> Exercise
In the column about the fashion technology networking dinner, what service does Daniel Murray's Grabble provide?

━━━━━ Selected extract

The spirit of entrepreneurship was burning bright on Tuesday evening when I attended a networking dinner for journalists and bright young things from the field of fashion technology.
Around a dozen entrepreneurs - most only in their 20s - were there to transmit in convincing terms how excited they were about their developments. It was uplifting to see how much creativity, business acumen, ambition and drive our industry continues to attract and nurture.
Fashion technology is a catch-all term that embraces many different aspects. My rotating dinner companions included Kate Unsworth of Kovert Designs, a soon-to-be-launched business that creates wearable technology in the form of premium jewellery. The initial idea is that a stylish ring or bracelet will discreetly vibrate only when an important email or call comes in to your mobile. Interestingly for a self-confessed “gadget girl”, her main aim is to free us from the tyranny of 24/7 communication, checking our mobiles even during relaxed social occasions. Kovert has exclusive designs agreed with Net-A-Porter for imminent launch, and other options will be more generally available.
Plugging into the increasing importance of personal shoppers in large stores and multiples is Alexis Cuddyre, who co-founded Bespoky (my favourite name of the evening) a couple of months ago. The concept is for personal shoppers from major retailers to each have a page on an app to show their own tastes, influences and likes, thereby allowing shoppers to get a feel for who may be on their wavelength. As most independent retailers regard themselves as personal shoppers, this approach should interest them as well as large department stores.
Waving the flag for the indie sector is Luciana Bhangu, who works with StreetHub, founded by Maxim Berglund, Mandeep Singh and Alex Loizou, in order to promote individual shops to consumers. Now representing 300 or so shops in London, she and her colleagues are about to descend on Brighton. I am sure Luciana would appreciate suggestions of other locations that are rich in independent boutiques.
Along similar lines, but looking at small designers and labels, Silk Fred is a site that sells directly to the public the products of myriad small firms. The partners behind it, Kate Jackson and Emma Watkinson, also run TableCrowd, the “meet & eat” networking club for young entrepreneurs that brought us all together. Well done, both, you are doing a fine job.
Of direct interest to many Drapers readers is Luke Thomson, whose venture ReChannel aims to take ordering and reordering of fashion stock online to speed up the entire process and get bestsellers to a stockist’s shop or website more quickly.
It was fascinating to hear these fledgling business people talk so confidently about their ventures, many of which are being developed in their spare time alongside full-time jobs. It was intriguing to hear their anecdotes about dealing with investors - they are not shy of putting healthy seven-figure valuations on their companies.
The dinner crowd seemed to be evenly split between fashion people who had got into technology and techies who had ended up in fashion. Daniel Murray, whose Grabble service alerts shoppers when desired items are being reduced in price, is in the former group. His family’s business is womenswear supplier Sidney Murray, which will be familiar to any seasoned habitué of the Great Portland Street area in London.
I wonder how many of these determined young business people will make a long career in the fashion sector. As Marion Foale shows, this is an industry that really gets hold of you. My companions this week were merely another new breed in a long line of talents.

━━━━━━━━━━
━━━━━ Dataset extract

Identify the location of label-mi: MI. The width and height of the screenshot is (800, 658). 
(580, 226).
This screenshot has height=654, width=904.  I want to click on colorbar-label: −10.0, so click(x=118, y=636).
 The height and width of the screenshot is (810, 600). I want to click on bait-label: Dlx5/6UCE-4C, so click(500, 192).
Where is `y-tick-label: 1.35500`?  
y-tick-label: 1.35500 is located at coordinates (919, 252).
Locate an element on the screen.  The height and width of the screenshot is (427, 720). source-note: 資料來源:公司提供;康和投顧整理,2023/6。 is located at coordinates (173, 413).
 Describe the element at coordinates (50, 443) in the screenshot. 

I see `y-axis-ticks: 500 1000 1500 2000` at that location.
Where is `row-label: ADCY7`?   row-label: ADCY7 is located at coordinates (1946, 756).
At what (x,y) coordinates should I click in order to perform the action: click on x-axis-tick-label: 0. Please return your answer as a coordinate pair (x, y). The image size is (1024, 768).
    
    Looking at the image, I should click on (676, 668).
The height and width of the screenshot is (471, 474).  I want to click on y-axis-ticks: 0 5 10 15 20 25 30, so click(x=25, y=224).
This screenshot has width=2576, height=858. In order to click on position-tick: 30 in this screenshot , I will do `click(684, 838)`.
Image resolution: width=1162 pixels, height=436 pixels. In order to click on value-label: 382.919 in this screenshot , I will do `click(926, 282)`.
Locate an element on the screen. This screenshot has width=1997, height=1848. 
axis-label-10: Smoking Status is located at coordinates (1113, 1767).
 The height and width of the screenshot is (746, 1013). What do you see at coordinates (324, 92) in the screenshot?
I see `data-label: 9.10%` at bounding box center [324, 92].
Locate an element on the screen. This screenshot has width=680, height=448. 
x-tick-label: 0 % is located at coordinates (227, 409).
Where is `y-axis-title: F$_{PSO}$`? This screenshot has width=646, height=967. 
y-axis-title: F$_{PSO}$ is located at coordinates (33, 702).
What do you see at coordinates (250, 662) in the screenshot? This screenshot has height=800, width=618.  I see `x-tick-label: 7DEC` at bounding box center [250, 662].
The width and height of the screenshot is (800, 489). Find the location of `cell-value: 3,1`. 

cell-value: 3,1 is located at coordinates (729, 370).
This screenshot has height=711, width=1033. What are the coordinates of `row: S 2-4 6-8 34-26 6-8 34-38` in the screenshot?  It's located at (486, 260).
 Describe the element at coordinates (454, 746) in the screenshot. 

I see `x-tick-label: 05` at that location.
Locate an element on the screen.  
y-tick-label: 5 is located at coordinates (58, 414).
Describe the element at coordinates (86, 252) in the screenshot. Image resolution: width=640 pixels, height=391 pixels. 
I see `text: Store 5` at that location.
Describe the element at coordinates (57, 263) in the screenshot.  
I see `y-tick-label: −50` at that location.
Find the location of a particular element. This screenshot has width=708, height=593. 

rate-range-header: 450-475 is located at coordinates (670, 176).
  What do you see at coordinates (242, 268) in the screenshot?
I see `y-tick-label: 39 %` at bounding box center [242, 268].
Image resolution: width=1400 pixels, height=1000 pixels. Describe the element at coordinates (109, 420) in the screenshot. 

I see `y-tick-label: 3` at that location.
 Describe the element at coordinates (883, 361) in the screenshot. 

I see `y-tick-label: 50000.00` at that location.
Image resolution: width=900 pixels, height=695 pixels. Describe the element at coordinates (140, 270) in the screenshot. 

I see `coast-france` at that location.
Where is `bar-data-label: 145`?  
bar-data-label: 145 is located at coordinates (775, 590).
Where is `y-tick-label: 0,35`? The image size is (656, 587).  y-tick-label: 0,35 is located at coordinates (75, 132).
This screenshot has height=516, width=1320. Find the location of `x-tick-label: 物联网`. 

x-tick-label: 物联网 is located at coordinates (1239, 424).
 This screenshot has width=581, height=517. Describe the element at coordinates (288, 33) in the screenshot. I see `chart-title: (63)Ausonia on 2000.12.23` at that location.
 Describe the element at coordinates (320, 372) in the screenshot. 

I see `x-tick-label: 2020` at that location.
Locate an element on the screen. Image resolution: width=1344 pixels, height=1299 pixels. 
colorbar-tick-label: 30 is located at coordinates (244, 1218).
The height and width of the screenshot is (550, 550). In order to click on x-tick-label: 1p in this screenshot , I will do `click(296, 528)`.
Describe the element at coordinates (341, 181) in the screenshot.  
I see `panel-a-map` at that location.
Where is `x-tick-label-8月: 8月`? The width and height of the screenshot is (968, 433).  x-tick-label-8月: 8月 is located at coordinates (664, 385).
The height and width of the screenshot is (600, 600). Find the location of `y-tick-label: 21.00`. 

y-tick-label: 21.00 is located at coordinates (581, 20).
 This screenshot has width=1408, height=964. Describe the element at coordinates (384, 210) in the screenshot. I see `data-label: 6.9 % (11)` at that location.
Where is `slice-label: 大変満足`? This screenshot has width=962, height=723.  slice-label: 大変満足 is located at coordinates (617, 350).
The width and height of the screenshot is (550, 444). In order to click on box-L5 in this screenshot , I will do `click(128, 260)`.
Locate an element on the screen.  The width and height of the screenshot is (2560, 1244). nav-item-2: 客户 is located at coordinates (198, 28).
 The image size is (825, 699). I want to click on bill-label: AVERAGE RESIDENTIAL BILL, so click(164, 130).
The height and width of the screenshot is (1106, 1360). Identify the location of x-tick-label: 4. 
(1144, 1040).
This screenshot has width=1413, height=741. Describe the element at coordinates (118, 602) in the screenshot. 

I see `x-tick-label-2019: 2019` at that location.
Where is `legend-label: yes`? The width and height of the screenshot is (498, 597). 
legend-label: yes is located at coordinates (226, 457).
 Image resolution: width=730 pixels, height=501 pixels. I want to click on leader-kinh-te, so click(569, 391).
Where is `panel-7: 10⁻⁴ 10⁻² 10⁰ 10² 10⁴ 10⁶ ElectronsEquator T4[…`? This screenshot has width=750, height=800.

━━━━━━━━━━

> Exercise response
Grabble alerts shoppers when items they want are being reduced in price.